▸ **Collected data entries**
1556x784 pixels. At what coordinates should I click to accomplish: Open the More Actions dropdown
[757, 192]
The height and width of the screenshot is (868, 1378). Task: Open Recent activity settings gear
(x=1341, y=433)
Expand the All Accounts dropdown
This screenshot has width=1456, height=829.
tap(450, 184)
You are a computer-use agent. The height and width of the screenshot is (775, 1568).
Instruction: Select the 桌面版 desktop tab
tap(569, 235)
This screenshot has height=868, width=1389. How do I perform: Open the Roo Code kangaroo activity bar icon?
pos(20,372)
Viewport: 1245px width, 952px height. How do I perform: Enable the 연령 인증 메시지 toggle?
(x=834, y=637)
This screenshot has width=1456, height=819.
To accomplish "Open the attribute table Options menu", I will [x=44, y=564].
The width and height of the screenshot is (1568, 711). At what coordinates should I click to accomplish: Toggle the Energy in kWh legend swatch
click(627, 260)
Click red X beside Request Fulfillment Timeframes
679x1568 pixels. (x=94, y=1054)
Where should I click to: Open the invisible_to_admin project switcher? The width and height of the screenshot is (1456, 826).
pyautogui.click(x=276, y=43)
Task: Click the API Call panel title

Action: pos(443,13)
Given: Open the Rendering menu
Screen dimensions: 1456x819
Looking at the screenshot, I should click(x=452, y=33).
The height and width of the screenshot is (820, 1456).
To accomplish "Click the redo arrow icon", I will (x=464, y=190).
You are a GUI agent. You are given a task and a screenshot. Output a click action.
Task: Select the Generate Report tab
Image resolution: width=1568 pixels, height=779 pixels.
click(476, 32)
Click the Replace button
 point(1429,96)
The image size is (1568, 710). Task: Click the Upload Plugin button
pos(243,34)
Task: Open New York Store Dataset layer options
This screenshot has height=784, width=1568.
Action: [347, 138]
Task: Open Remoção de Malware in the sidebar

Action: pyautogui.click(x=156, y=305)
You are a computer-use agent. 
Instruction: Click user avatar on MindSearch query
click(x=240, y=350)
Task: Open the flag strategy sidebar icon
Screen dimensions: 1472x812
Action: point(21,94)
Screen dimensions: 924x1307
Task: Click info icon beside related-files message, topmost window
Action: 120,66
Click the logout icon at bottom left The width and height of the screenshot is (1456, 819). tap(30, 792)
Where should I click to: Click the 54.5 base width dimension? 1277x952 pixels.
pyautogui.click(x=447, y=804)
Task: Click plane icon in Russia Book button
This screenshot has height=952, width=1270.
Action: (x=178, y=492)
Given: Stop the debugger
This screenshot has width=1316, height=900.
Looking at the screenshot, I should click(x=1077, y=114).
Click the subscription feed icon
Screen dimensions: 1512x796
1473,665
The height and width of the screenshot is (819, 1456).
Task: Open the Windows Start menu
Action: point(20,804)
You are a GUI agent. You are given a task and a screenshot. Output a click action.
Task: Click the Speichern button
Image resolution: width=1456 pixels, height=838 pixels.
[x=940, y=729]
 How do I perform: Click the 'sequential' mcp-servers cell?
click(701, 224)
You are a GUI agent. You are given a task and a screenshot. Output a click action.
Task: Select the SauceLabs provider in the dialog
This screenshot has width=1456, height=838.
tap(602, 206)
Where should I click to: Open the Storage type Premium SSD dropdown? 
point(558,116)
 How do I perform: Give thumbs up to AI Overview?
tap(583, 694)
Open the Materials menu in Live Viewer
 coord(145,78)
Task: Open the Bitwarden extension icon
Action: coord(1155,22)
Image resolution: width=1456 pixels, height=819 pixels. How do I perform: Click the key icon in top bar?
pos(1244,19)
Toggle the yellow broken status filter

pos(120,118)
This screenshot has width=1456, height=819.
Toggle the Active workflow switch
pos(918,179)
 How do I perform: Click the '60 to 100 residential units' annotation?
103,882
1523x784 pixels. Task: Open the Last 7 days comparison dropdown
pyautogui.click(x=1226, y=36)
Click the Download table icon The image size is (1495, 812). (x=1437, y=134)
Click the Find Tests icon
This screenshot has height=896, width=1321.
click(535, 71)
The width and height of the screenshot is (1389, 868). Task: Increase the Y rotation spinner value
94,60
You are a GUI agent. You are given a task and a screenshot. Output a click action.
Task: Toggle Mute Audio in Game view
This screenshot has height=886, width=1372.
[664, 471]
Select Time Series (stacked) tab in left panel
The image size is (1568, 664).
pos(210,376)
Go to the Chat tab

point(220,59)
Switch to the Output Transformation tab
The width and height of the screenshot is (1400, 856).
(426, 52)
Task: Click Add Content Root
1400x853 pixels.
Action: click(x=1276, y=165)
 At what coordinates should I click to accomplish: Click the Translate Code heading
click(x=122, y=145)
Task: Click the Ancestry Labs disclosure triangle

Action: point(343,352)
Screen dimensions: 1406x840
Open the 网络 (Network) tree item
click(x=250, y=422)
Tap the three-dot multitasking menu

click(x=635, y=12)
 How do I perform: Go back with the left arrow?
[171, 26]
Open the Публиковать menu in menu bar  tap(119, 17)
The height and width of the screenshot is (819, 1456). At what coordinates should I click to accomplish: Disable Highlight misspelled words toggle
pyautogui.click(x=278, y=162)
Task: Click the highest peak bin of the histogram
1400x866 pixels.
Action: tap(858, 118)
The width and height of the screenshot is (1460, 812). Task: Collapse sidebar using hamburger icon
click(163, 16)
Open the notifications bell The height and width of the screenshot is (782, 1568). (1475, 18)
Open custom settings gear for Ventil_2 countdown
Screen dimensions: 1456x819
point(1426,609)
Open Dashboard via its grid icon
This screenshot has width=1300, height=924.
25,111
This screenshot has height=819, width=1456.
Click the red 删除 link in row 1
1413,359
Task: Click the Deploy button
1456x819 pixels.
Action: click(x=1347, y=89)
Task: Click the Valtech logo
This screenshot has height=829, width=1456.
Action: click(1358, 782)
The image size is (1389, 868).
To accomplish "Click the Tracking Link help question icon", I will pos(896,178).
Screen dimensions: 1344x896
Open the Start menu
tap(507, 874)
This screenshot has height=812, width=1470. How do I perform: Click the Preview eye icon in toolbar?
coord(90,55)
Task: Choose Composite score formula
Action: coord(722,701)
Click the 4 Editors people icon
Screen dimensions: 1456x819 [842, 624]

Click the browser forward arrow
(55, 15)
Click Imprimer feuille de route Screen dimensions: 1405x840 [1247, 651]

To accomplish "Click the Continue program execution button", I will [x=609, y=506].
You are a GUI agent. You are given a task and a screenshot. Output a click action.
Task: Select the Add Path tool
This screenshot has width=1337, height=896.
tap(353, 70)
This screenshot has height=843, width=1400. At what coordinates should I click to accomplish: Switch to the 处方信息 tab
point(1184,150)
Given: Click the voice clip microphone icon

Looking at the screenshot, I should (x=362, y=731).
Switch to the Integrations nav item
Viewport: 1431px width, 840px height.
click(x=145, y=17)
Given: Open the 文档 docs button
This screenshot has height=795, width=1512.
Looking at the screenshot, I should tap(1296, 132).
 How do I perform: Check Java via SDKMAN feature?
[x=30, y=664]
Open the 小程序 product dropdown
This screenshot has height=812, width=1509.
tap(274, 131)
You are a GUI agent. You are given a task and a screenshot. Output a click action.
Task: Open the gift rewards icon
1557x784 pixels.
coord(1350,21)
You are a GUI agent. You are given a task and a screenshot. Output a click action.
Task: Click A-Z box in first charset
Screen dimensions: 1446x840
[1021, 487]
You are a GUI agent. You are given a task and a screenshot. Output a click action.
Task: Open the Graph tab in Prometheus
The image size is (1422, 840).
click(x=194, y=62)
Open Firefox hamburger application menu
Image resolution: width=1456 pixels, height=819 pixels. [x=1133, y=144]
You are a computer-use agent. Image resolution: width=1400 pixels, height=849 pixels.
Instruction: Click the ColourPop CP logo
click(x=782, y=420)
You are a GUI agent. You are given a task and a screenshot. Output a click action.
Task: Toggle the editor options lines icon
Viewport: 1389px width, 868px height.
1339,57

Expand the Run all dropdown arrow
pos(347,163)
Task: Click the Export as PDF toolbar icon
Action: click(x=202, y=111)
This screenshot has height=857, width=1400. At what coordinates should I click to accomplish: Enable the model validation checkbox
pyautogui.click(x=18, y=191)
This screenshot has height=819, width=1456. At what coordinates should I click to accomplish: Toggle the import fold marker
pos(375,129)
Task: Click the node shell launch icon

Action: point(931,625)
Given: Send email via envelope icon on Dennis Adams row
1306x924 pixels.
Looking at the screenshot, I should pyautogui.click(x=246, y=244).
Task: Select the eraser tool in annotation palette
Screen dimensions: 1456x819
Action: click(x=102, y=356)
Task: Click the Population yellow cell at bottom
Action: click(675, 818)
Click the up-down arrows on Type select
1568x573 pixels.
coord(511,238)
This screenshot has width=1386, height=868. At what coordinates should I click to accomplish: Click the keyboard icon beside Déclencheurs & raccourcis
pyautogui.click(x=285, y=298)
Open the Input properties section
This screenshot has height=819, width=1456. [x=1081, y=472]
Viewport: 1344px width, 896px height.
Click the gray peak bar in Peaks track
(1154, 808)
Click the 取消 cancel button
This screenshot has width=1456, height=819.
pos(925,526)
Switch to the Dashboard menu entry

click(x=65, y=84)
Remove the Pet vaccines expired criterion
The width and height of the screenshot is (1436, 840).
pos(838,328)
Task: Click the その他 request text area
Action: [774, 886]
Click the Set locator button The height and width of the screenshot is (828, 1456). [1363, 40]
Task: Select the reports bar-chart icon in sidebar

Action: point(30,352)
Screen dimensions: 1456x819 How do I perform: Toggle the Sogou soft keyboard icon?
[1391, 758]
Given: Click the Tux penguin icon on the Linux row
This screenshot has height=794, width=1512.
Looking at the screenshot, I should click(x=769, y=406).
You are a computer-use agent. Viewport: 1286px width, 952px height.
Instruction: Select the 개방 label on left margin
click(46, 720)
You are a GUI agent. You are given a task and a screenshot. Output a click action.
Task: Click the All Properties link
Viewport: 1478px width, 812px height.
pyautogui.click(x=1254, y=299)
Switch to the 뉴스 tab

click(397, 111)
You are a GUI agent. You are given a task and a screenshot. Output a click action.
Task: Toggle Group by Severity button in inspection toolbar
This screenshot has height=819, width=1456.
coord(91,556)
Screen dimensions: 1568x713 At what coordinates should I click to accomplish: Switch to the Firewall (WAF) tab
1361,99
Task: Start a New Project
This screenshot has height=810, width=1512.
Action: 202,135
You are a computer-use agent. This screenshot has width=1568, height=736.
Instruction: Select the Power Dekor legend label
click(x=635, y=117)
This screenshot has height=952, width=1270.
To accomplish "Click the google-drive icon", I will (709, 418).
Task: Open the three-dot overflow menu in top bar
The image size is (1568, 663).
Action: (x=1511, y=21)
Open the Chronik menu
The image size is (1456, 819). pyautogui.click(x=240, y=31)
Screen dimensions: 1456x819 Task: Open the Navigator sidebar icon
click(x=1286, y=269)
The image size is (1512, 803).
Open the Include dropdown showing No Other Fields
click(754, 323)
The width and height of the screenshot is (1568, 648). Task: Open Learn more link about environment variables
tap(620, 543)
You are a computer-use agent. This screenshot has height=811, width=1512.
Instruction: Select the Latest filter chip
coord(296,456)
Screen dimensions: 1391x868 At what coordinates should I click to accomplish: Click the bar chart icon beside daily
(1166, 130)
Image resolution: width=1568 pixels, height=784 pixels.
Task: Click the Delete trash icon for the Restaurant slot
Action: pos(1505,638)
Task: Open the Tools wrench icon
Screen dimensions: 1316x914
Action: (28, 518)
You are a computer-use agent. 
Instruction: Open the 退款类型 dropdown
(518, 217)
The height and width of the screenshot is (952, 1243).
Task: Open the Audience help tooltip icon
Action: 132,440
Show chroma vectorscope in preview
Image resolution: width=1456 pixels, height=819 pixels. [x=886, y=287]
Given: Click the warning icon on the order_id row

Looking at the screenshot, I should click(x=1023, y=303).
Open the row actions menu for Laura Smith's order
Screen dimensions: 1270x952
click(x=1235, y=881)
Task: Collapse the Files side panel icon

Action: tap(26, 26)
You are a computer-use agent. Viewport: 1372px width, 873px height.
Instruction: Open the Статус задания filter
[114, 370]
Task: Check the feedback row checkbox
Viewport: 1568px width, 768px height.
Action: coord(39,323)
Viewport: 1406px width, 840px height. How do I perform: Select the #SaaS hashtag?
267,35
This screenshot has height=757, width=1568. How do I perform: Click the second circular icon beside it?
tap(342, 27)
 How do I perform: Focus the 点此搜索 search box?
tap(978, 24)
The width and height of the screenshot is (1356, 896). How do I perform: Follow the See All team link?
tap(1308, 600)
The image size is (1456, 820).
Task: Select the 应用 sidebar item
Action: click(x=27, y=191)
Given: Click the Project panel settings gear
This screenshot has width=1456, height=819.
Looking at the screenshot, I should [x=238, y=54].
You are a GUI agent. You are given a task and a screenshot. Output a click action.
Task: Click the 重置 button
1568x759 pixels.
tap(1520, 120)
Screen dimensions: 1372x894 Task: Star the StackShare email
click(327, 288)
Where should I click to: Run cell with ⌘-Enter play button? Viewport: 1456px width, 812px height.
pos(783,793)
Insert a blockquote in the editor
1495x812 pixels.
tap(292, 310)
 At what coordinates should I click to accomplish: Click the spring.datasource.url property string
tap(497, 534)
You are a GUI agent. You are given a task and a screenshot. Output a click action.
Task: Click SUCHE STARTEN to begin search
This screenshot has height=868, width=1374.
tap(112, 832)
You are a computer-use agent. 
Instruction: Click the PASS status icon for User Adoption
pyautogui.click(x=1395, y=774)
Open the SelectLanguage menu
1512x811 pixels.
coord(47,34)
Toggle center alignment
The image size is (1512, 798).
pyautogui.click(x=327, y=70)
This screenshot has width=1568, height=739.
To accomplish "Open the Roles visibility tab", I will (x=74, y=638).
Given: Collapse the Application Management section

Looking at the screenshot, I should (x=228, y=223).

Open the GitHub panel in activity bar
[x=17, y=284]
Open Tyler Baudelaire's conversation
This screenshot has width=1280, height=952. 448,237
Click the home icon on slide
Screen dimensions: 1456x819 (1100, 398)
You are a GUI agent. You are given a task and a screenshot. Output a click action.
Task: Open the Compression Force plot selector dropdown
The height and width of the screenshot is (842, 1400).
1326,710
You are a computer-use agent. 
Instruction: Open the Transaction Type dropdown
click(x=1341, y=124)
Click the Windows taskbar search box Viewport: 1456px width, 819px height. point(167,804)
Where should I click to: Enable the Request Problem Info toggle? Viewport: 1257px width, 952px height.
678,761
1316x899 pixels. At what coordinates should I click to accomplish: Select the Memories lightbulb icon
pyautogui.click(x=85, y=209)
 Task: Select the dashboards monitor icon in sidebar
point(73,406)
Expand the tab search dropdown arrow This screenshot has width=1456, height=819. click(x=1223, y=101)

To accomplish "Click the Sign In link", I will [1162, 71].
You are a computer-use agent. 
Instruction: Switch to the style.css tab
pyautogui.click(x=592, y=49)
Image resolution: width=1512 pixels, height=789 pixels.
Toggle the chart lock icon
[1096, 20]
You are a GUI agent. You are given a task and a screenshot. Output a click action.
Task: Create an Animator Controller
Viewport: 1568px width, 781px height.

▸ **Directions for this task**
For the entries above, say how many lines contain the word "will", giving the number alone.

▸ **Solved problem**
7